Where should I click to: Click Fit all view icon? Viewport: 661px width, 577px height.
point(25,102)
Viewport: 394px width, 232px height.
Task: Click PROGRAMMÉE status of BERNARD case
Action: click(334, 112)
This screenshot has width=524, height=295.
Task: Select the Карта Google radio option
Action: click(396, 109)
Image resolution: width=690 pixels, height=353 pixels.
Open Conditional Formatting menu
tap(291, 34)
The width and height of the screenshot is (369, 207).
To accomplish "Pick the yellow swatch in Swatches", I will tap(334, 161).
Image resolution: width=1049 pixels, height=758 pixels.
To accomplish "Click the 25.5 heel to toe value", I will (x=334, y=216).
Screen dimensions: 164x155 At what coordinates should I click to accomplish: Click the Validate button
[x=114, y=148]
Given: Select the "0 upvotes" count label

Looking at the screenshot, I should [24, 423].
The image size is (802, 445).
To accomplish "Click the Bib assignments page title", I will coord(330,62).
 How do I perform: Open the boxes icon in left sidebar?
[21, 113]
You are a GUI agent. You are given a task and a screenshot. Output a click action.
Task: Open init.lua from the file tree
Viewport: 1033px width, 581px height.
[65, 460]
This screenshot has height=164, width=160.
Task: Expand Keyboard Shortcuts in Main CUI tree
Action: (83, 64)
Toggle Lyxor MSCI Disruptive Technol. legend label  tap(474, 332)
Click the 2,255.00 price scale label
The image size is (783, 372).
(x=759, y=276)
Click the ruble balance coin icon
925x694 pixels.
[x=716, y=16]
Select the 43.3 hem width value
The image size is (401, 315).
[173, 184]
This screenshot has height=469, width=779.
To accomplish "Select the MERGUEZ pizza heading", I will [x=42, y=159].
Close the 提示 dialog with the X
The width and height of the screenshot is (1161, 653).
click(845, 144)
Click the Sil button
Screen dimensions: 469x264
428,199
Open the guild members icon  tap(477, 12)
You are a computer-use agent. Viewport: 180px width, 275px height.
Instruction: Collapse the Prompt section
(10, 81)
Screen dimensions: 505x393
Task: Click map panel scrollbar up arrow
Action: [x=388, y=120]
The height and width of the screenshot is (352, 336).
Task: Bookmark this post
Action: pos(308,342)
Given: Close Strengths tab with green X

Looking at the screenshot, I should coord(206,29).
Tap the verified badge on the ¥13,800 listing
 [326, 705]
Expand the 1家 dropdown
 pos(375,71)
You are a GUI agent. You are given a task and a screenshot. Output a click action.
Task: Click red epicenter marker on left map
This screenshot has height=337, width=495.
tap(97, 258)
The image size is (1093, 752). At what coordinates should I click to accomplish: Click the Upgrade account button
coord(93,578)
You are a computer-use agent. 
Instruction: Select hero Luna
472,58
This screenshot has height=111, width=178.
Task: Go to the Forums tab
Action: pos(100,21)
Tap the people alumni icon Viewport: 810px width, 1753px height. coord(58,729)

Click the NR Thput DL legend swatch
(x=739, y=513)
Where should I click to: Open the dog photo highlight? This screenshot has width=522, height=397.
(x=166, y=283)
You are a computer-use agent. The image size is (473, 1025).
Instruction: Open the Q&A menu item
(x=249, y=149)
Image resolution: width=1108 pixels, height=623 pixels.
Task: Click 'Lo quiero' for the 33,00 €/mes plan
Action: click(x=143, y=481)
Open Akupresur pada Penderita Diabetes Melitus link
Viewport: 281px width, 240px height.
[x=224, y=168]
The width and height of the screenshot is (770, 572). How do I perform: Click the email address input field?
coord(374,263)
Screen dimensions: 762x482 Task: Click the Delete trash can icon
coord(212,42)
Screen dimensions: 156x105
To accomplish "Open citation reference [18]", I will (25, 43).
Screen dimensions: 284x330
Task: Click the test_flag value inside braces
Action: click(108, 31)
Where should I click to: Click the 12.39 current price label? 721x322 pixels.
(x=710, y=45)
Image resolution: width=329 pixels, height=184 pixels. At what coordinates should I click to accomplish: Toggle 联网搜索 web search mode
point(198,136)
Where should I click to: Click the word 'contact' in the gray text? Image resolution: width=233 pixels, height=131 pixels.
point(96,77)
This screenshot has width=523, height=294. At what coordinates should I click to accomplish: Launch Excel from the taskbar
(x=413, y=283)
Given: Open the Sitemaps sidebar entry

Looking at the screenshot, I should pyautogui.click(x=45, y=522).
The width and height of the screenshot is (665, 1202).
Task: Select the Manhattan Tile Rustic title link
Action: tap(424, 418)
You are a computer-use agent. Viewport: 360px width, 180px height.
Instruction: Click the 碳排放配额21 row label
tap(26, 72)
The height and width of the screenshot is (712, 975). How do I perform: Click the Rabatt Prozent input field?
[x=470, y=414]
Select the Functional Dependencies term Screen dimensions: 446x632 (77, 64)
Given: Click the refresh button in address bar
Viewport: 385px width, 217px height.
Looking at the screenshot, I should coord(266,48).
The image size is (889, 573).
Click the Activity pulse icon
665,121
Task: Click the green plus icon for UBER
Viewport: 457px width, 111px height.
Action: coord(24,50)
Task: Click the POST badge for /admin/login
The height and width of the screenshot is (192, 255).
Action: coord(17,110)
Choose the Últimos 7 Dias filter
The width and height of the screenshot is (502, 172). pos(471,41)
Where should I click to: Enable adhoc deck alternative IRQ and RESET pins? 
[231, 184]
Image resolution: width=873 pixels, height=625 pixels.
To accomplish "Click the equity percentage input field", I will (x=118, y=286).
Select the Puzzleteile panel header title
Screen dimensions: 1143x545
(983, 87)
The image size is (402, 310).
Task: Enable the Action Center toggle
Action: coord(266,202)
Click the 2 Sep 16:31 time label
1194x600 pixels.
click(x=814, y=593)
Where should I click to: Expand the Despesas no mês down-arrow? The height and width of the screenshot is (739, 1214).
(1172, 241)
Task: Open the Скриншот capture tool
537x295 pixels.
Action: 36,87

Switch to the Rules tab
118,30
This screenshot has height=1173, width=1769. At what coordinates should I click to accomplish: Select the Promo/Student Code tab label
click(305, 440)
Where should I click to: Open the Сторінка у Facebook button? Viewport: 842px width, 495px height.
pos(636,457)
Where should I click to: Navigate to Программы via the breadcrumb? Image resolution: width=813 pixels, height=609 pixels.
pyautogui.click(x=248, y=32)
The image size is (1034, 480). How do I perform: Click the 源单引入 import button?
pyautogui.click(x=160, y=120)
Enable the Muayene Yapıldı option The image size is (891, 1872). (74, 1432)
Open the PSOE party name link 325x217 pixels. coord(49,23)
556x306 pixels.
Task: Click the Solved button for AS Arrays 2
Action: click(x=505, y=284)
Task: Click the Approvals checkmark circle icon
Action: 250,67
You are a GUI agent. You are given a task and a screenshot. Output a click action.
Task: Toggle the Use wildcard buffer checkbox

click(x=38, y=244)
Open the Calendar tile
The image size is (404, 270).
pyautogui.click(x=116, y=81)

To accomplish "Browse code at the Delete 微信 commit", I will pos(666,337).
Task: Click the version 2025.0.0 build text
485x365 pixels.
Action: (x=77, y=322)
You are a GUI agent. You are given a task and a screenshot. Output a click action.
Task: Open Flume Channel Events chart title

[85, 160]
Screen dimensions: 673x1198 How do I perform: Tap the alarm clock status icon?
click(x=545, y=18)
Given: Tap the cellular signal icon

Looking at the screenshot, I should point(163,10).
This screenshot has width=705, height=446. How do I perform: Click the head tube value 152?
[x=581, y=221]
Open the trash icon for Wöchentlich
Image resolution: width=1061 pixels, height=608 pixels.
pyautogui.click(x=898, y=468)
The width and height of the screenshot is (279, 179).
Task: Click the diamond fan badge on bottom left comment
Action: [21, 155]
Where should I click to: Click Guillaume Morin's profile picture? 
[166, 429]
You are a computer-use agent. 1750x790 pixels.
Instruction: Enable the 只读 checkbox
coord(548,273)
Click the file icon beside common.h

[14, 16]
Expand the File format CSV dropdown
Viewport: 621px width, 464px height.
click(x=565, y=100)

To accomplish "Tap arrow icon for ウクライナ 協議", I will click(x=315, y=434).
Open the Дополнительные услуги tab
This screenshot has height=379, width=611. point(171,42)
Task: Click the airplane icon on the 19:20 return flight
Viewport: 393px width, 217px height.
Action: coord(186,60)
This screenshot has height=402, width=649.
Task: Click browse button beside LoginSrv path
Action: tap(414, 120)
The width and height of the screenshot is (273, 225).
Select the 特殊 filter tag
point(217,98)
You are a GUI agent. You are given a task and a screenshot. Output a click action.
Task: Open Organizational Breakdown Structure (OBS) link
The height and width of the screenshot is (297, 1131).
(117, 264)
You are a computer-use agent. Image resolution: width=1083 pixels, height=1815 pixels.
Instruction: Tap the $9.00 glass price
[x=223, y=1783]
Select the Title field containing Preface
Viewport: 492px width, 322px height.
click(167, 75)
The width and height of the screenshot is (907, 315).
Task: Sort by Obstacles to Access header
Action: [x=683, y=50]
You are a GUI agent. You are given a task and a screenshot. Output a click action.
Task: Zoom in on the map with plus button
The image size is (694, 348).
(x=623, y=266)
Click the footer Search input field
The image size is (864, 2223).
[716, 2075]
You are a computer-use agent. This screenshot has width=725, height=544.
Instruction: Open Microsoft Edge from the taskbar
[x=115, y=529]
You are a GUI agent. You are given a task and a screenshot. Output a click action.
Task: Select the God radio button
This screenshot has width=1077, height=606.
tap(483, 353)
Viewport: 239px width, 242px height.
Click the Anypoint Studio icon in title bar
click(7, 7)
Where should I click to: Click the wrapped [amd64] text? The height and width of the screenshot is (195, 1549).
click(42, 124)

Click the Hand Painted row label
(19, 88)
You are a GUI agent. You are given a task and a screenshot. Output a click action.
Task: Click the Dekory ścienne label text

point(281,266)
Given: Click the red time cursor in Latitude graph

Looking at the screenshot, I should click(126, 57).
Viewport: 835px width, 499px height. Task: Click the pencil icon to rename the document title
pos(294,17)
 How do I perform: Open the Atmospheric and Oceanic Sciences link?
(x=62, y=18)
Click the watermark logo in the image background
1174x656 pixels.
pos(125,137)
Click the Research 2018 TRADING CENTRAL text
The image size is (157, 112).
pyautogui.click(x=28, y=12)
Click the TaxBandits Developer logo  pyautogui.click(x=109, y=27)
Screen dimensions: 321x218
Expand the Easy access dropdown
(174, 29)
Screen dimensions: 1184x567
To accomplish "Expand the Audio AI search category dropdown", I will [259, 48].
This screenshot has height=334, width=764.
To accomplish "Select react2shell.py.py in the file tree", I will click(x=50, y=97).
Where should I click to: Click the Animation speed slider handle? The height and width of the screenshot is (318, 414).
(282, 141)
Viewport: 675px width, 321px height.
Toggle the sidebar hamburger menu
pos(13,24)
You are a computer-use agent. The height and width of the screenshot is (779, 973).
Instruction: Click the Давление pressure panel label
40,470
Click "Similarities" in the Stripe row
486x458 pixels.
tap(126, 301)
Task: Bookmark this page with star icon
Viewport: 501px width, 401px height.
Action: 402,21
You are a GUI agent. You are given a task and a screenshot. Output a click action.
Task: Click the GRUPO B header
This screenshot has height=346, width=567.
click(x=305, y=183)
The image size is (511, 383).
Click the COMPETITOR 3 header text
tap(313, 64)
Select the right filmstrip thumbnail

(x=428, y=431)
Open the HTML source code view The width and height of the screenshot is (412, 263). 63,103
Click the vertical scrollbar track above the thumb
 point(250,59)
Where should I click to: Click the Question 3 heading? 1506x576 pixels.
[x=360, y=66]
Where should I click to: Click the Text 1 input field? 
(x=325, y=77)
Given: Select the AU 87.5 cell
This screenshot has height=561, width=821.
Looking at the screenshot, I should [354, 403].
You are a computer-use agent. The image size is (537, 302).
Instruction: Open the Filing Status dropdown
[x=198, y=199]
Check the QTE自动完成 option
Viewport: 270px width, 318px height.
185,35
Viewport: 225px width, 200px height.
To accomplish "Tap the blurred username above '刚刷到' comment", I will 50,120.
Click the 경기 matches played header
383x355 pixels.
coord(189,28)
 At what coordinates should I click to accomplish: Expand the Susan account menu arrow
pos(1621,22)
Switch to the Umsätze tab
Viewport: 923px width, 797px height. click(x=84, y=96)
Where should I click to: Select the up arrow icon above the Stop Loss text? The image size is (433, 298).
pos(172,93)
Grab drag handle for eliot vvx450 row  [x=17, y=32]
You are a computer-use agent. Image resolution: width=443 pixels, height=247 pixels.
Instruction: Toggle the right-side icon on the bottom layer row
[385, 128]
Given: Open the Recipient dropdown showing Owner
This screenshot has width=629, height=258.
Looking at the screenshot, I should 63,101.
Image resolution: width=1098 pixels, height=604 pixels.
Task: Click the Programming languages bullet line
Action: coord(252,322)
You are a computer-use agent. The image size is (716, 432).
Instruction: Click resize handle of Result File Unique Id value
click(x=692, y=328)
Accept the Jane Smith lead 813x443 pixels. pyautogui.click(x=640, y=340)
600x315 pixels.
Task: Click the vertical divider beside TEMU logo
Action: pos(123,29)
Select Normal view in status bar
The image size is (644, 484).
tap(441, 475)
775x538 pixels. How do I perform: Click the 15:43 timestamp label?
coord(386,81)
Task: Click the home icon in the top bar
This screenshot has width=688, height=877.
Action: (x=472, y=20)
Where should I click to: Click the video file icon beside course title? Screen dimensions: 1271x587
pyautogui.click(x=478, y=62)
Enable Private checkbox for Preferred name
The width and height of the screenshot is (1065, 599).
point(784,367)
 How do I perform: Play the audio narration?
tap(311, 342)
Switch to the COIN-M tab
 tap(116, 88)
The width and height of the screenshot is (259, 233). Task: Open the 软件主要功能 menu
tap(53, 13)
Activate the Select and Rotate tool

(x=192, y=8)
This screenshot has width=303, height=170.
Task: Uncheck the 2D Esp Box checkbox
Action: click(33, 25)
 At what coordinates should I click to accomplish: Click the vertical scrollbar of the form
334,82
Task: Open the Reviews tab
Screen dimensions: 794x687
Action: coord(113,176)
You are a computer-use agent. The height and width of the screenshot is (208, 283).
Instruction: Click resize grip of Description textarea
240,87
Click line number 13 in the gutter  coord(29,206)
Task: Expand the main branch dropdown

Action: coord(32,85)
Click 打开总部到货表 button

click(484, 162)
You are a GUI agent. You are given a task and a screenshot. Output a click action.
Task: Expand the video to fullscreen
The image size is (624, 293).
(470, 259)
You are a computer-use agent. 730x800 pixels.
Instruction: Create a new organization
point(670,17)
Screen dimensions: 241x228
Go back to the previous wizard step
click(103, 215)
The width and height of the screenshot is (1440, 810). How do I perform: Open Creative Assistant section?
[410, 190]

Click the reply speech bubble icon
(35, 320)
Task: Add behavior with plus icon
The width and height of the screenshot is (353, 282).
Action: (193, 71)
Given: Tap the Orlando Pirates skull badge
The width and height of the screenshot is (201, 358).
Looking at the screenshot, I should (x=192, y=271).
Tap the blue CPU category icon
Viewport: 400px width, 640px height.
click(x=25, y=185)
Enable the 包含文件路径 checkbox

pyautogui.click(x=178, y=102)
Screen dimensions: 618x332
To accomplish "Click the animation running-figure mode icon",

> Aim of the exercise
Write out exactly the lines starting with the one that holds "The width and height of the screenshot is (353, 282)." and running through the last line above.

> Completed exercise
The width and height of the screenshot is (353, 282).
Action: (193, 71)
Given: Tap the Orlando Pirates skull badge
The width and height of the screenshot is (201, 358).
Looking at the screenshot, I should (x=192, y=271).
Tap the blue CPU category icon
Viewport: 400px width, 640px height.
click(x=25, y=185)
Enable the 包含文件路径 checkbox

pyautogui.click(x=178, y=102)
Screen dimensions: 618x332
To accomplish "Click the animation running-figure mode icon",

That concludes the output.